Question

Suppose y varies directly as $$x$$.
If $$x=2$$ when $$y=8$$ , find $$x$$ when $$y=18$$.

Answer

**step1** Understanding direct variation

The problem states that 'y varies directly as x'. This means that y is always a certain number of times x. When one quantity varies directly as another, their ratio is constant. In simpler terms, if we divide y by x, we will always get the same result for any pair of corresponding x and y values.

**step2** Finding the constant multiplier

We are given that when $$x=2$$, $$y=8$$. To find how many times y is x, we perform a division:
$$8 \div 2 = 4$$
This means that y is always 4 times x. We can think of this as a rule: "y is always 4 times the value of x."

**step3** Using the multiplier to find the unknown value

Now we need to find the value of $$x$$ when $$y=18$$. Since we know that y is always 4 times x, we can set up the relationship:
$$18 = 4 \times x$$
To find the value of x, we need to perform the inverse operation of multiplication, which is division. We need to divide 18 by 4.

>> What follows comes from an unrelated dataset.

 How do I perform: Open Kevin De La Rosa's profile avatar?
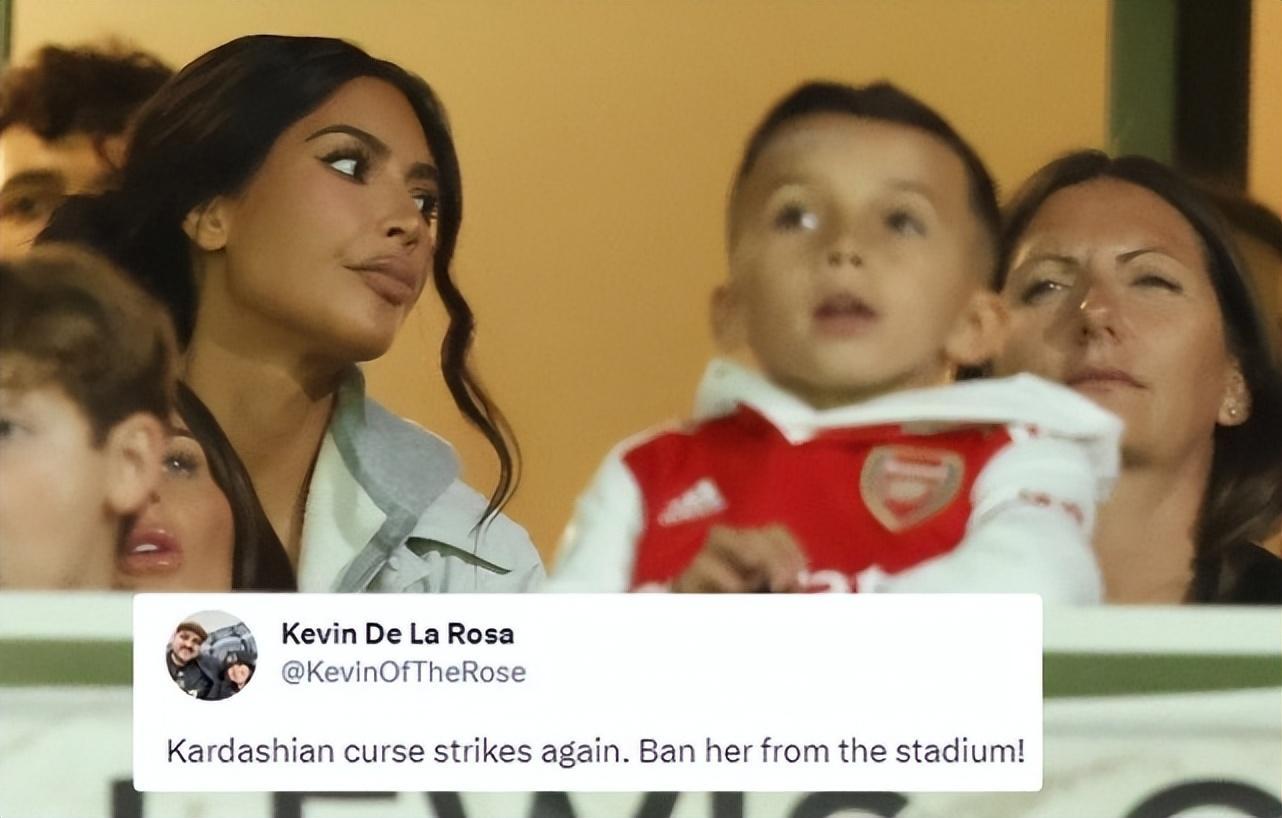(211, 655)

**step4** Calculating the result

Let's perform the division:
$$18 \div 4$$
We can think: 4 times what number equals 18?
We know that $$4 \times 4 = 16$$.
The difference is $$18 - 16 = 2$$.
So, 18 divided by 4 is 4 with a remainder of 2.
This can be written as a mixed number: $$4 \frac{2}{4}$$
Simplifying the fraction, we get: $$4 \frac{1}{2}$$
As a decimal, $$4 \frac{1}{2}$$ is equal to $$4.5$$.
Therefore, when $$y=18$$, $$x=4.5$$.